The fall of Kabul marks a shift into a post-America world. The USA’s withdrawal and the calamitous way in which it was carried out have discredited the Biden administration and destroyed the idea that America can once again rank among the first in the world order.
After Donald Trump’s hatchet job on his alliances, the guarantee of security offered by the USA has been weakened even further. China, Russia, Iran and Turkey, on the other hand, have emerged strengthened. Beijing has immediately taken advantage of the consequences and upped its threats to Taiwan. Just as, in 2013, Barack Obama’s perjury over what constituted a “red line” with Damascus opened the door for China’s annexation of the South China Sea and Moscow’s invasion of Crimea and the Dombas region. There is therefore a growing risk of Chinese military intervention in Taiwan in order to test the USA. At the same time, the world is becoming increasingly divided in Asia, the heart of the new Cold War, with the establishment of two coalitions: on one side, China, Russia, Iran, Pakistan, and Afghanistan under the Taliban; on the other side, the USA, India, Japan, South Korea, Vietnam and Taiwan.
After the 2008 crash and the Covid pandemic, the Afghan defeat is a warning to democracies, who are being reminded of the terrorist menace, the rise of strategic perils, and their own vulnerability. We must urgently create a new alliance of free nations supported by three pillars: American, European and Asian, but no longer dependent solely on the USA. After the disaster in Vietnam, Ronald Reagan enabled the USA to overcome its political crisis, to renew its economic model, to rebuild its army and, in 1989, to trigger the internal collapse of the Soviet empire, which found itself challenged on its two weak points – production and technology. The USA aims, quite rightly, to prioritize the containment of Beijing, but its power is on the decline and the nation is undermined by divisions. Furthermore, the Chinese threat is even more formidable than the one represented by the USSR, for it is about the management of capitalism and technology and not only ideology and military strength. Contrary to the USA and China, our continent holds a central position in the Jihadists’ area of operations. The withdrawal of the USA from Afghanistan underlines its unilateralism, for it had no consideration for its allies in the chaotic way its departure was decided on and organized. Contrary to the illusions Europeans may have had about America’s returning to its 1945 role because of Joe Biden’s electoral victory, we must now, more than ever, work towards strategic autonomy, by creating a Union for security whose task would notably include the fight against terrorism and exerting control over Europe’s external borders.

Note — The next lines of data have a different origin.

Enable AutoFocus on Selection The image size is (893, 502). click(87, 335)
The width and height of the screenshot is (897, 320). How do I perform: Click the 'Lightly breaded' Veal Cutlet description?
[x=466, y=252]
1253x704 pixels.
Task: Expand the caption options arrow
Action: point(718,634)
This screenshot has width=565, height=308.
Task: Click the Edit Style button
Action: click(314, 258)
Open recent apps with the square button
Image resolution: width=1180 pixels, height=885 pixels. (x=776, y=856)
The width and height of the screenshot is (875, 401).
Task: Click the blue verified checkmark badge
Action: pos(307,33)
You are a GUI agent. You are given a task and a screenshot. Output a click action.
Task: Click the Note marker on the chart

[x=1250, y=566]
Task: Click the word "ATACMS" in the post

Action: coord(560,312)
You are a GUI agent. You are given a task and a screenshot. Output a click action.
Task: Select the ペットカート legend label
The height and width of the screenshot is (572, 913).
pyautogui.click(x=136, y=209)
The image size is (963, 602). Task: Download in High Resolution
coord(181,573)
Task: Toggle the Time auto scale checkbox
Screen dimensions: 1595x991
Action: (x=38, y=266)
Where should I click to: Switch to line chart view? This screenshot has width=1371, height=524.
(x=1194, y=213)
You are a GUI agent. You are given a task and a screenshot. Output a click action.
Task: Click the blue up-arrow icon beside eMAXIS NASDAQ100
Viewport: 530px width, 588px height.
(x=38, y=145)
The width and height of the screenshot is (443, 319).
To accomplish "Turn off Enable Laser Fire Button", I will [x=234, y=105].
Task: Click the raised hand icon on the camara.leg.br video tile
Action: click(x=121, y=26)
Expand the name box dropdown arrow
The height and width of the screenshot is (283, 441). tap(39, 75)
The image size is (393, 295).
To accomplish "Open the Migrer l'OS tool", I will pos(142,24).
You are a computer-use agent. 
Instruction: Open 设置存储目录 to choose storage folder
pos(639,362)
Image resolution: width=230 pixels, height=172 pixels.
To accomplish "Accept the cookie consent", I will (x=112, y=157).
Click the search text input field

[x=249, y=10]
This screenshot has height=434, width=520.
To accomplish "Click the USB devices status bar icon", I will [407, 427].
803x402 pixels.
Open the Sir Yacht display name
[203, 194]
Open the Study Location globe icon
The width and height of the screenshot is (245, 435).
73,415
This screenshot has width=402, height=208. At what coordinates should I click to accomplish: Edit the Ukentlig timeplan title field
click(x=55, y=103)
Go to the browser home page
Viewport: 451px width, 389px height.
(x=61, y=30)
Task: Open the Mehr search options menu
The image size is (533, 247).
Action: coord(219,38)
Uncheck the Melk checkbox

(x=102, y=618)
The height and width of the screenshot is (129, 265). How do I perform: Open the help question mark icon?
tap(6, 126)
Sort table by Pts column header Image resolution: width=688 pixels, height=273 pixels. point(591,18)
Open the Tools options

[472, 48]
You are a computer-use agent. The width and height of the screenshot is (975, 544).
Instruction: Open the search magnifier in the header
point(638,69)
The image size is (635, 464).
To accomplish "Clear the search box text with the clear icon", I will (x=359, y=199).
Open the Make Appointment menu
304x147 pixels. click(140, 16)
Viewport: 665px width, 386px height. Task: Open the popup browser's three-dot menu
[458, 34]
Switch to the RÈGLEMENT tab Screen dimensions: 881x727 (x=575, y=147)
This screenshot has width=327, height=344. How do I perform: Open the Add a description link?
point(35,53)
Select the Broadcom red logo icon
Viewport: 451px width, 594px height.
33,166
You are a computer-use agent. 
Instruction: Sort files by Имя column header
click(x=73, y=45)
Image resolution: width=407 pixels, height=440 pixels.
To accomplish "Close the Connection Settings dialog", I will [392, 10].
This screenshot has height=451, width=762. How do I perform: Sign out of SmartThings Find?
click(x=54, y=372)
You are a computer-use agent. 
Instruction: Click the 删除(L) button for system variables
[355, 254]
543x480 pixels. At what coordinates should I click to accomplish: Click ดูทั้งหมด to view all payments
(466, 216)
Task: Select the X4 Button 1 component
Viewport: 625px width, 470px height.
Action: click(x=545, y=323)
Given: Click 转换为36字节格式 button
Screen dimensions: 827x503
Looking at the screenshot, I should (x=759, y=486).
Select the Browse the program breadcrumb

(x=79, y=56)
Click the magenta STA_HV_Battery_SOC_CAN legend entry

As a final point, the rout in Afghanistan is a sign for the French to put internal and external security at the forefront of debate in the presidential elections of 2022. The Sahel presents all the characteristics of Afghanistan: the confusion of strategic objectives that France is pursuing with regard to bankrupt and corrupt nations, the inability of the elite to bring any credible government to power, and the operational weakness of the local armed forces.
While there is still time, we should organize the ordered withdrawal from Mali and make the reconstruction of France our absolute priority.